Kiel Nano, Surface and Interface Science (KiNSIS)

Prof. Tamas Kerekes (Aalborg): Design of residential Photovoltaic systems – a guideline

13.02.2017 von 17:15 bis 18:45

Technische Fakultät, Kaiserstr. 2, Raum: "Aquarium", Geb. D

Abstract:

Photovoltaic technology continues to increase its share in the global energy market, with an exceptionally fast growth in the last few decades reaching a cumulative capacity of 227 GW by the end of 2015, with a predicted extra 50GW of new installations for 2016. According to a report from SolarPower Europe (former European Photovoltaic Industry Association (EPIA)), the price of PV systems has decreased more than 75% in the last 10 years, making PV cost competitive with fossil-based generation in several countries. Fueled by this strong cost reduction, the PV industry is transitioning from being driven by subsidies into a viable option for investment for both large power plants and residential installations on a pure cost competition basis.
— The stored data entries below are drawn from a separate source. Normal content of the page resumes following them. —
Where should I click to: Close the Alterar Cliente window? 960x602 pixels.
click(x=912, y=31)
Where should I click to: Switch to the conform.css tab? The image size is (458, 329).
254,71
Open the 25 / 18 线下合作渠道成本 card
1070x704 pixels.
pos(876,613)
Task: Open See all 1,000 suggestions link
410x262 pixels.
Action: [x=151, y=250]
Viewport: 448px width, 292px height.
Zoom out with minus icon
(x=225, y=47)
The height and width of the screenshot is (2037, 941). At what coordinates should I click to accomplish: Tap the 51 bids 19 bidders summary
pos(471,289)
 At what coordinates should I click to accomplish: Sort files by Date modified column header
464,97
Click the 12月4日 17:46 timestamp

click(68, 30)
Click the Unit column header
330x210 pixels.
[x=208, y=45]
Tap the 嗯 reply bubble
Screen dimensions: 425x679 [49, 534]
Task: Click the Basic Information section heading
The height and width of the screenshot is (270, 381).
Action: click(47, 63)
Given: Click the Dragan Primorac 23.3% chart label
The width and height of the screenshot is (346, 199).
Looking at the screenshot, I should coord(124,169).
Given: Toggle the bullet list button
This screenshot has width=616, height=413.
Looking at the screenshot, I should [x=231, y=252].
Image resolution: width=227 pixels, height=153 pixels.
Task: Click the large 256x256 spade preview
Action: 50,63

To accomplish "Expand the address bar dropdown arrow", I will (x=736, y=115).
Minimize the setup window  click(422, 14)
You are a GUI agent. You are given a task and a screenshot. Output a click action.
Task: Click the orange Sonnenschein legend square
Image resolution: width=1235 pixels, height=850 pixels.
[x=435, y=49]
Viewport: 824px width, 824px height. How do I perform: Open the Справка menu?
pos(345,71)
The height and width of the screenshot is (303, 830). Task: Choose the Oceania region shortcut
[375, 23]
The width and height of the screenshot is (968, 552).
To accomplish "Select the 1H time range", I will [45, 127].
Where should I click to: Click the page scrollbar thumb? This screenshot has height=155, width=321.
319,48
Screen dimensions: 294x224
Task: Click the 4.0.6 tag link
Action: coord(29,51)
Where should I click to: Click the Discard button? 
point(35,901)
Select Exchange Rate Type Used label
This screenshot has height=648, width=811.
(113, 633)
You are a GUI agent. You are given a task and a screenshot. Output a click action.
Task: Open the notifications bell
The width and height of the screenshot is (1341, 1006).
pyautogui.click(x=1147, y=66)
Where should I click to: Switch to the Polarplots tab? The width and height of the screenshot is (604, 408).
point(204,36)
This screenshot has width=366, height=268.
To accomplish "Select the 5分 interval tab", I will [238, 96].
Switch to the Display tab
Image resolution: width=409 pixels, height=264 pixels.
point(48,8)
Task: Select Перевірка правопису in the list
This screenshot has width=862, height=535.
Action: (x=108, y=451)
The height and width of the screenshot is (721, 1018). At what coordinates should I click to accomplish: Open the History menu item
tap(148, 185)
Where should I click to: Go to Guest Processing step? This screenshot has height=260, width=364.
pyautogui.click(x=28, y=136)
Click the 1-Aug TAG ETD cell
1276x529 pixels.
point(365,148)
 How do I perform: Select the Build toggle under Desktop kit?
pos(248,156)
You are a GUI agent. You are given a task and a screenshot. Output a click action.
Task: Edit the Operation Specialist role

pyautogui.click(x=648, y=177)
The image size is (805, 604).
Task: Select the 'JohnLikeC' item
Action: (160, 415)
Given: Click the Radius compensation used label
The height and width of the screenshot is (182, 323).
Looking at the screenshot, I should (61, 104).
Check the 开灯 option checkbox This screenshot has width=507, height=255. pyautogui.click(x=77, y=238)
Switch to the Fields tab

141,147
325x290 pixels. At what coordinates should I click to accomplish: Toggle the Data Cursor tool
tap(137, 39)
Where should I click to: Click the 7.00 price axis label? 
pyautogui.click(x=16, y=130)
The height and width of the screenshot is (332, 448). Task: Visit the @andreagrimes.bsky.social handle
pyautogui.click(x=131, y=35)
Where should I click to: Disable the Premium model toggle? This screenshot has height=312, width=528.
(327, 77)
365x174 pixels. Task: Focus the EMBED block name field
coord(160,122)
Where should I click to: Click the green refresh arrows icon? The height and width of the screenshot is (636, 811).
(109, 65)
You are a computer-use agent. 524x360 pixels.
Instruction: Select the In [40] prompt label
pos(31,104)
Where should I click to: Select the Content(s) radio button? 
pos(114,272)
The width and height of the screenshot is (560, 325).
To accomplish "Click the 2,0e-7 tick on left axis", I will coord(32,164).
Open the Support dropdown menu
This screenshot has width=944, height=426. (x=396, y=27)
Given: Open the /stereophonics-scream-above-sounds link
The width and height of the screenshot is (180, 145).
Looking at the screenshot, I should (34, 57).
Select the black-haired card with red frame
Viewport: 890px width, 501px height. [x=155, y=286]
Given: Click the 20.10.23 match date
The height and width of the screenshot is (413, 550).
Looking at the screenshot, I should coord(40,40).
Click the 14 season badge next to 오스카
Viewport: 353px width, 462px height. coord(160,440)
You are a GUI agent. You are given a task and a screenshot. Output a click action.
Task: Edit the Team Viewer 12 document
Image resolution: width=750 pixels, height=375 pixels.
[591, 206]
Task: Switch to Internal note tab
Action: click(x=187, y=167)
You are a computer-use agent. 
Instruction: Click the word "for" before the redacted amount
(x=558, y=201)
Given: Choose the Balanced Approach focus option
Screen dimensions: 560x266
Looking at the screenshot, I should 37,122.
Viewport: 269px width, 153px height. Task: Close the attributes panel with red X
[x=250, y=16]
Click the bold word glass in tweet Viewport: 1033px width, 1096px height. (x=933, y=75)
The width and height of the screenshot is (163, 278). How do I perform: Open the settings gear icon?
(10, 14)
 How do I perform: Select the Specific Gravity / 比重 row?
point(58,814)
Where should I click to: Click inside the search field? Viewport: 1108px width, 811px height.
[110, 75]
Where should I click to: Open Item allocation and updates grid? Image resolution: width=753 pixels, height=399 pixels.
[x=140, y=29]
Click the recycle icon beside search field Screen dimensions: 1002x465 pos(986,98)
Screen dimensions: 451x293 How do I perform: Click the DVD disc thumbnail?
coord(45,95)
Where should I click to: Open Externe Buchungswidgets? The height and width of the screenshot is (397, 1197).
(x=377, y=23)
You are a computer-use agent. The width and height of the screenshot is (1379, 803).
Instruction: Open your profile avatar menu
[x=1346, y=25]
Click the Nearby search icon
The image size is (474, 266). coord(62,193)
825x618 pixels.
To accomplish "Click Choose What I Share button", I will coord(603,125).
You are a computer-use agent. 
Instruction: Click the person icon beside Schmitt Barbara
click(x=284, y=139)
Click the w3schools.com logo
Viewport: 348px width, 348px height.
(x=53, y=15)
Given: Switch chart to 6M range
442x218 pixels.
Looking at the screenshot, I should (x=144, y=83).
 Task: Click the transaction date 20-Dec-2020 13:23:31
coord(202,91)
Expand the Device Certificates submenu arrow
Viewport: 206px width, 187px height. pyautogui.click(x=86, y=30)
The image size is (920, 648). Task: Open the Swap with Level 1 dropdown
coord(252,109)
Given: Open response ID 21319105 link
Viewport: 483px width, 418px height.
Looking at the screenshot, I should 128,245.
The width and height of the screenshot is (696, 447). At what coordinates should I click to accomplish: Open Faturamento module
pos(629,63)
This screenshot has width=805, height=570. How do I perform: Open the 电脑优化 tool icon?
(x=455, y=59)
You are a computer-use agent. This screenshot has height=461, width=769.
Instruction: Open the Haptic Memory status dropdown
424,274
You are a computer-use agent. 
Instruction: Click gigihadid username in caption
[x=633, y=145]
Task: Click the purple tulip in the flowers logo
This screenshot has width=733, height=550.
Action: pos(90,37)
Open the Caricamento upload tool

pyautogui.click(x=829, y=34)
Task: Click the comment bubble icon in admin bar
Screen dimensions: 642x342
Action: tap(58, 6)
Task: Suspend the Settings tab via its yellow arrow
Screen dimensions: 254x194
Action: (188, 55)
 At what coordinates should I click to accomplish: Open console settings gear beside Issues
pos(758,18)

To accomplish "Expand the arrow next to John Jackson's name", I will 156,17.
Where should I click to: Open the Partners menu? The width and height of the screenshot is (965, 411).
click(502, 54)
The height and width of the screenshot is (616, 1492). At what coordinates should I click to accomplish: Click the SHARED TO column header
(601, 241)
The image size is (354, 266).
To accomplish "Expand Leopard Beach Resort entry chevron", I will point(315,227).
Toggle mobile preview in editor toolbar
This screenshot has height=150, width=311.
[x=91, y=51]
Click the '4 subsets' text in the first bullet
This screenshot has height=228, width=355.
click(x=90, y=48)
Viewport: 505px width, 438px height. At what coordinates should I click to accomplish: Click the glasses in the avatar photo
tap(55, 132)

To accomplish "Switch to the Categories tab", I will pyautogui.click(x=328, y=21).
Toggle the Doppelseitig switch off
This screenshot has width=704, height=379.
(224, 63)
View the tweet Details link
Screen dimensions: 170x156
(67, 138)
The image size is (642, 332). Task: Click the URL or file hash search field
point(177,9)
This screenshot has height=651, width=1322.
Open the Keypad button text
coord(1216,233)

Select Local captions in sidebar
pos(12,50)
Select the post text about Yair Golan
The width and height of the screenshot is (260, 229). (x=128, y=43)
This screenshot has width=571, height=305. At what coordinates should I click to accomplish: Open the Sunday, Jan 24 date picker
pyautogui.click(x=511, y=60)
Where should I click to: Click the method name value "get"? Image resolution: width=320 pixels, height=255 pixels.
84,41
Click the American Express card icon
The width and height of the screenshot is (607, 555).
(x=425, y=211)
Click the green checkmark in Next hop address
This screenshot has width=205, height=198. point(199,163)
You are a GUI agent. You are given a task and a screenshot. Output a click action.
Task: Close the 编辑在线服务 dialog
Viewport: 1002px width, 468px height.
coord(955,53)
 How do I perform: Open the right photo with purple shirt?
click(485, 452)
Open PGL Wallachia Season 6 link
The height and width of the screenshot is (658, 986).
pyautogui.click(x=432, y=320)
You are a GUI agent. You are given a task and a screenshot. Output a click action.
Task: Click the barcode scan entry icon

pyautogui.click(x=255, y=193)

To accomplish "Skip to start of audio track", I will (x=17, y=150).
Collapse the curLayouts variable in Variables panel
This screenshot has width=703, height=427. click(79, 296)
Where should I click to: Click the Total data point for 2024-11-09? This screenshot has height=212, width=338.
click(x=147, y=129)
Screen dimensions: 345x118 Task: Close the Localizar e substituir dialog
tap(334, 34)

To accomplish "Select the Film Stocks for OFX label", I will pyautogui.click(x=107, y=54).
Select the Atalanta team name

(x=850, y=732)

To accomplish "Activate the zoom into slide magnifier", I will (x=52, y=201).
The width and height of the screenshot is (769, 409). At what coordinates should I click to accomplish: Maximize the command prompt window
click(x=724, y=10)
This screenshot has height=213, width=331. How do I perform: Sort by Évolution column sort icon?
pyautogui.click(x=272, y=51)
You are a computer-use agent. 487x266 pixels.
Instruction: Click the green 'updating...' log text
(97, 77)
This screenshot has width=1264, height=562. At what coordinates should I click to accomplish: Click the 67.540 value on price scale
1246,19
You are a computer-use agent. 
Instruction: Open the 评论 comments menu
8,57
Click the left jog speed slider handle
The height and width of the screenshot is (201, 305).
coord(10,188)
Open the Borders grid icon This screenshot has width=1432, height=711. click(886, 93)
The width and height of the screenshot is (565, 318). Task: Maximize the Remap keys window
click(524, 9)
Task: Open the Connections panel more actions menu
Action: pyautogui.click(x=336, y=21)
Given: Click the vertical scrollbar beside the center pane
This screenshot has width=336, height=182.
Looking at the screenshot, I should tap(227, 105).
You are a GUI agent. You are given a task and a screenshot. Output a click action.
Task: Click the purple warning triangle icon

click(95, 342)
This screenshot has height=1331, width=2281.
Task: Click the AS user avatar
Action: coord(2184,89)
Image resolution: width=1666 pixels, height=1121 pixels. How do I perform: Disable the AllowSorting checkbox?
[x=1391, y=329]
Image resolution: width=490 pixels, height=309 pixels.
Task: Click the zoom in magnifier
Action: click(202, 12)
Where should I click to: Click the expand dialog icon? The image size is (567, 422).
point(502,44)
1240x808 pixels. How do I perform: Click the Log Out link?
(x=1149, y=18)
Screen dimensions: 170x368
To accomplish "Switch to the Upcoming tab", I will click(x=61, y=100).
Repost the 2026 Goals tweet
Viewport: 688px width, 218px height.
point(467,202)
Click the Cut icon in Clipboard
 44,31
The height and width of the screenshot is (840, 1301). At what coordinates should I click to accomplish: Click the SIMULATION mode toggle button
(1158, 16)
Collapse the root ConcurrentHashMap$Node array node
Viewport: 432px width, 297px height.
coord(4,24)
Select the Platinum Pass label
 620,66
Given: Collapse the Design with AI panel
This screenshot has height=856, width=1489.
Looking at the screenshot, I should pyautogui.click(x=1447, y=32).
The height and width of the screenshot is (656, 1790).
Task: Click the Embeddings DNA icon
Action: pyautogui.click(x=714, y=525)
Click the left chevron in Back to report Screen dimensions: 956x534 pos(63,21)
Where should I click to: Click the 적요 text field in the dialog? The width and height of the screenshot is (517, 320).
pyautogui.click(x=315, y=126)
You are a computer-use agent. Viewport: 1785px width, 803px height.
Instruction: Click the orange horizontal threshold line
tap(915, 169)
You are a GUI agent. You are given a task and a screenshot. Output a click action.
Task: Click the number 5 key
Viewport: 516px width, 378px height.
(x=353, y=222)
Residential PV systems are a key element in the success story of PV rooftop installations and large utility scale plants share about 50% of new installations today. ENTSO_E forecasts that by 2025 European power generation will have over 50% renewable, where solar will be expected to have a major role. If we combine the solar increase with even more wind penetration, then this will require a much more flexible system in order to make the best use of renewable energy sources when they are available. Among the different flexibility options, storage is one solution that allows to respond quickly to balancing needs by absorbing the excess solar generation at peak times and releasing it during periods of lower production, but high load demand. By making the best use of cheap renewable electricity when it is available, storage can make the energy system more cost-effective. By adapting to demand and limiting the possibility of peak pricing, storage will also have a balancing effect on prices throughout the day. If solar is combined with storage then this will act as a bridging technology between the electricity, heating and cooling as well as transport sectors. Besides the rapidly developing battery storage capacity, the electrification of the transport sector and the use of electricity for heat purposes allow for an integrated approach of the energy system. This will provide new opportunities for European consumers and businesses, whilst potentially offering a variety of services to grid operators.